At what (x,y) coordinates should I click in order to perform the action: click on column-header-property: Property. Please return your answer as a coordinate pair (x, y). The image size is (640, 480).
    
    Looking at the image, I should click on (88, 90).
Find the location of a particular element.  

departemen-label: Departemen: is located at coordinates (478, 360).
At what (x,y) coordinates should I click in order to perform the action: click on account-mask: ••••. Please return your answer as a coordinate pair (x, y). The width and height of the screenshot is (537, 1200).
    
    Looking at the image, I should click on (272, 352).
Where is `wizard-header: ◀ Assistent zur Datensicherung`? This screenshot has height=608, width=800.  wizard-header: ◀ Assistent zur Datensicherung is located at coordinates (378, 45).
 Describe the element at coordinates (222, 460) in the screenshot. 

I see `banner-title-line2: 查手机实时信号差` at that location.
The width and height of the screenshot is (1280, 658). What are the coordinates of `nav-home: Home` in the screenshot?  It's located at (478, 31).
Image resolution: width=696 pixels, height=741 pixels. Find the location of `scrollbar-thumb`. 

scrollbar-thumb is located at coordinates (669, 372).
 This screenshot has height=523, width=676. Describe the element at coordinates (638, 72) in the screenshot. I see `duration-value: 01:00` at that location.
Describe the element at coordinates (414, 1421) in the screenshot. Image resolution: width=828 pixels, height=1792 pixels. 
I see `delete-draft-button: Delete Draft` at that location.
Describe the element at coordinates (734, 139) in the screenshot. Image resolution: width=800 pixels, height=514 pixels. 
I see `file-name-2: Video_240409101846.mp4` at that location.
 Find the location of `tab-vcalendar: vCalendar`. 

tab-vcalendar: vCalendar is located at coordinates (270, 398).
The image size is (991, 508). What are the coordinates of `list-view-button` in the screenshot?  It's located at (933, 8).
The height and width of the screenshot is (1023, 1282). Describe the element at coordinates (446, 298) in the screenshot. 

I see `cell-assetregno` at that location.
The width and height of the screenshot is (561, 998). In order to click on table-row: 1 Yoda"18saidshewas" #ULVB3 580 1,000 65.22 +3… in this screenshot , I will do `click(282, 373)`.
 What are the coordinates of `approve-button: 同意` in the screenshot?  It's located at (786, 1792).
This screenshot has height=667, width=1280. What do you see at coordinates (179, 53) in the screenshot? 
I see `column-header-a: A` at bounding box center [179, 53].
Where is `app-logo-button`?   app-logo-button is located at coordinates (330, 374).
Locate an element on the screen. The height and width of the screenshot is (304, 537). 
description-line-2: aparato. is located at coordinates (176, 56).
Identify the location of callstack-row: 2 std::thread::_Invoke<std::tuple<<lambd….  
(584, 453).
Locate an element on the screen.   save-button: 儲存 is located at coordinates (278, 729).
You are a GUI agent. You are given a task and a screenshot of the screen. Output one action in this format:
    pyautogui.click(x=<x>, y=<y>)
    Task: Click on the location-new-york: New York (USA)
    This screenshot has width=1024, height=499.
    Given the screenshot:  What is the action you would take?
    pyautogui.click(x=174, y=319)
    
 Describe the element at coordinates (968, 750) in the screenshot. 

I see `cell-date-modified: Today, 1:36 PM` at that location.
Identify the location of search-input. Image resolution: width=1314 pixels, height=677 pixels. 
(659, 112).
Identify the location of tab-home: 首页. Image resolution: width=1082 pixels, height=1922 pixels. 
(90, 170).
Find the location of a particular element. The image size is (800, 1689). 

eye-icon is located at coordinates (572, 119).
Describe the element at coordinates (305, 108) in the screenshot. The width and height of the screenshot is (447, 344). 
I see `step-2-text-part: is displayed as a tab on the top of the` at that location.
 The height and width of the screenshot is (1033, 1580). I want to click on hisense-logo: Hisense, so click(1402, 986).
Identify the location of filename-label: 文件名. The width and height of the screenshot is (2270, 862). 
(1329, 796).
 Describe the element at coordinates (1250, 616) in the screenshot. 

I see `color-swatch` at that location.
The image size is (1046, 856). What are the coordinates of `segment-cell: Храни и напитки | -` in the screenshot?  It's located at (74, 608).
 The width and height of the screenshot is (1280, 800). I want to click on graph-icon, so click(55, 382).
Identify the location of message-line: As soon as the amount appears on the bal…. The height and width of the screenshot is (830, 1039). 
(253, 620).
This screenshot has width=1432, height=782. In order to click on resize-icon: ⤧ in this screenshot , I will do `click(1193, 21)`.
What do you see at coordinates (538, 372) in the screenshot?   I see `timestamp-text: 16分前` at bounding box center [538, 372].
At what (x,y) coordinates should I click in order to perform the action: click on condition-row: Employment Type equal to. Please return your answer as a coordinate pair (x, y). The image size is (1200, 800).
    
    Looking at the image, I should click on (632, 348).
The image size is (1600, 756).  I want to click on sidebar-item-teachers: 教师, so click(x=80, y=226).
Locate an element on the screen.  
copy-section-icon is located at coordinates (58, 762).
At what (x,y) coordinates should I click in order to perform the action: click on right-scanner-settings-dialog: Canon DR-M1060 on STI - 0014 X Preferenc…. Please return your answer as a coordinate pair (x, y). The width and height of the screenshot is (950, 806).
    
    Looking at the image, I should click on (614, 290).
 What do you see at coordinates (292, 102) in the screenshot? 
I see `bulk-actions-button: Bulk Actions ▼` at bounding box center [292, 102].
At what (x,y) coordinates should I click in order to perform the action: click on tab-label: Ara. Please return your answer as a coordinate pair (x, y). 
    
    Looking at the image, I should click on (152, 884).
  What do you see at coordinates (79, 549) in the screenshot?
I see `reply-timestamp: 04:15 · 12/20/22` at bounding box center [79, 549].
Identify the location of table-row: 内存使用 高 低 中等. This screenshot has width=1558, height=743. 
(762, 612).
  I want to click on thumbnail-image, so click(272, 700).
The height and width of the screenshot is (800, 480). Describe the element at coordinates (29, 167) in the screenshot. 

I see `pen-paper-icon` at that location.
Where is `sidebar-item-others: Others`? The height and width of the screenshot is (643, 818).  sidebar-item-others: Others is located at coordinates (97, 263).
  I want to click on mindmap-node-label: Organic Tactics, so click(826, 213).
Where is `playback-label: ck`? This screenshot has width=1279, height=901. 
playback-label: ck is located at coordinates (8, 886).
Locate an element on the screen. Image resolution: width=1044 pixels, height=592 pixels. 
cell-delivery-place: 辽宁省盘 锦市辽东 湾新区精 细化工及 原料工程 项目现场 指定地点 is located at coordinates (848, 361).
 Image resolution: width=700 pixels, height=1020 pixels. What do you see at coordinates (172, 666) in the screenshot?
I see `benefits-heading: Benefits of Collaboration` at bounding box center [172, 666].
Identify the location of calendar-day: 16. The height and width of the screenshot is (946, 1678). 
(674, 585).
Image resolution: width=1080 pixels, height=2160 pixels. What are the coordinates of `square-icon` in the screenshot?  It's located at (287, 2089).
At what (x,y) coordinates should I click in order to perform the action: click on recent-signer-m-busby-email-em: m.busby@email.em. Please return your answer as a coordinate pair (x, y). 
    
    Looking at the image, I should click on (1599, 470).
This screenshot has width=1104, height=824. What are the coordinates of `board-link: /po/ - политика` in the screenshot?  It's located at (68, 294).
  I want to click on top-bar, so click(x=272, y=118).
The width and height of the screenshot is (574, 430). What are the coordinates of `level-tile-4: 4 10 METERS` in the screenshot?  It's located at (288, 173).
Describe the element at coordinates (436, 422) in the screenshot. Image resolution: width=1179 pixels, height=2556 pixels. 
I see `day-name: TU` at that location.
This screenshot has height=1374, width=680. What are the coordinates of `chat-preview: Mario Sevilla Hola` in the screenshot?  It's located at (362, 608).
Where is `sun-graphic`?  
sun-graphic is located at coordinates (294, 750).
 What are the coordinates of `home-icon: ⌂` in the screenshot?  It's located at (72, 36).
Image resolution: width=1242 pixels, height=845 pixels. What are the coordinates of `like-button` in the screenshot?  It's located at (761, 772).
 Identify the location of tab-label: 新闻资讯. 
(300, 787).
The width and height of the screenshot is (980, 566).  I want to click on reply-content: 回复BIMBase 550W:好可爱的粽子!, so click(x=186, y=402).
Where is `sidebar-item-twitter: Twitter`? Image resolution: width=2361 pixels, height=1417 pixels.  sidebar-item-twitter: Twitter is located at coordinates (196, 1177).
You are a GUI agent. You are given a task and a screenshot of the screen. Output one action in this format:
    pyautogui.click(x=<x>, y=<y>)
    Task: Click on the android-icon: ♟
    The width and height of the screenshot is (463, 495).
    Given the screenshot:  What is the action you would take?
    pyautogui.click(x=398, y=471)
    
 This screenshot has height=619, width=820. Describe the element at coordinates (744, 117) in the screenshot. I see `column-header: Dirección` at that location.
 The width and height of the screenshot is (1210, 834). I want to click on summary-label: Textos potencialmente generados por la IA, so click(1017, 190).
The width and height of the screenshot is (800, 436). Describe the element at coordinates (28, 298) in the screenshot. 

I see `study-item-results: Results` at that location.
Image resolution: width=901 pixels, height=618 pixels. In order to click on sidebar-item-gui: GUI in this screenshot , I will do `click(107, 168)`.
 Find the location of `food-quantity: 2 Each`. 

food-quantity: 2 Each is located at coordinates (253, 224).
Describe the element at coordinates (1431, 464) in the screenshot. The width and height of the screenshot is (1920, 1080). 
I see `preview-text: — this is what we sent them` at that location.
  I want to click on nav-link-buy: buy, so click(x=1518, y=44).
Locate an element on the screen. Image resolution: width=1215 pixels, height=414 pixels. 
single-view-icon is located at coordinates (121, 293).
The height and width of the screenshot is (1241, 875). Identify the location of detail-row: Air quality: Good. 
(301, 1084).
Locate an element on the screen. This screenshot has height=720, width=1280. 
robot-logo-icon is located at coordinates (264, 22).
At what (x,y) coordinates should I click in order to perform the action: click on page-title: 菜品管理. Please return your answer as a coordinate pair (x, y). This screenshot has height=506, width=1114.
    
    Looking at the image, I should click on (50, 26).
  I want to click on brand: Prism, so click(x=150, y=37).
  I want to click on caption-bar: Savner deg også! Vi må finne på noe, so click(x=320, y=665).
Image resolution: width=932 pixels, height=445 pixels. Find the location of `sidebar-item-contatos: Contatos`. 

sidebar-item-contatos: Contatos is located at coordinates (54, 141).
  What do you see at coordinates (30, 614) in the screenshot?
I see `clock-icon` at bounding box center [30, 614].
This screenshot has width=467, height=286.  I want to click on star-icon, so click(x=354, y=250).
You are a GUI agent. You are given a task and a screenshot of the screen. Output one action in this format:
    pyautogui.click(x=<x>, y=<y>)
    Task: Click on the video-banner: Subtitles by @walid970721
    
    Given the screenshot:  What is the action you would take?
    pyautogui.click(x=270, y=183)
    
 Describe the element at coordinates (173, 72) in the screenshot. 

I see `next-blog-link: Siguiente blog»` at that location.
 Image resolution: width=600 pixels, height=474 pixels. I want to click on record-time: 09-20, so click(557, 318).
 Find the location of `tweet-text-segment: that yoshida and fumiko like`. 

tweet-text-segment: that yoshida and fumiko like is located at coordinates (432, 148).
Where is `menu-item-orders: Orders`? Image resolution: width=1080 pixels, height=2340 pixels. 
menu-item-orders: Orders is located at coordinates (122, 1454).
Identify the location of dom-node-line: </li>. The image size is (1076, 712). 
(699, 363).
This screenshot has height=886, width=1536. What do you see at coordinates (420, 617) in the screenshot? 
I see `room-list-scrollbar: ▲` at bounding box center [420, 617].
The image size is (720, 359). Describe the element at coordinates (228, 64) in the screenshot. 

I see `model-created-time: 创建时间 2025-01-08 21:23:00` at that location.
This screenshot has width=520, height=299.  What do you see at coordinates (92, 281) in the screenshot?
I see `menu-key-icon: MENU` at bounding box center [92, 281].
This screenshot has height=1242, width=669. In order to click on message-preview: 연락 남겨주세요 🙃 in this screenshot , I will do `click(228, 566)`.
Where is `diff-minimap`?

----------------------------------------

• **Task brief**: Copy the rows above from the line that contains "Image resolution: width=1242" to the line that contains "I want to click on nav-link-buy: buy, so", both of those lines included, reproducing them character for character.

• **Finished task**:
Image resolution: width=1242 pixels, height=845 pixels. What are the coordinates of `like-button` in the screenshot?  It's located at (761, 772).
 Identify the location of tab-label: 新闻资讯. 
(300, 787).
The width and height of the screenshot is (980, 566).  I want to click on reply-content: 回复BIMBase 550W:好可爱的粽子!, so click(x=186, y=402).
Where is `sidebar-item-twitter: Twitter`? Image resolution: width=2361 pixels, height=1417 pixels.  sidebar-item-twitter: Twitter is located at coordinates (196, 1177).
You are a GUI agent. You are given a task and a screenshot of the screen. Output one action in this format:
    pyautogui.click(x=<x>, y=<y>)
    Task: Click on the android-icon: ♟
    The width and height of the screenshot is (463, 495).
    Given the screenshot:  What is the action you would take?
    pyautogui.click(x=398, y=471)
    
 This screenshot has height=619, width=820. Describe the element at coordinates (744, 117) in the screenshot. I see `column-header: Dirección` at that location.
 The width and height of the screenshot is (1210, 834). I want to click on summary-label: Textos potencialmente generados por la IA, so click(1017, 190).
The width and height of the screenshot is (800, 436). Describe the element at coordinates (28, 298) in the screenshot. 

I see `study-item-results: Results` at that location.
Image resolution: width=901 pixels, height=618 pixels. In order to click on sidebar-item-gui: GUI in this screenshot , I will do `click(107, 168)`.
 Find the location of `food-quantity: 2 Each`. 

food-quantity: 2 Each is located at coordinates (253, 224).
Describe the element at coordinates (1431, 464) in the screenshot. The width and height of the screenshot is (1920, 1080). 
I see `preview-text: — this is what we sent them` at that location.
  I want to click on nav-link-buy: buy, so click(x=1518, y=44).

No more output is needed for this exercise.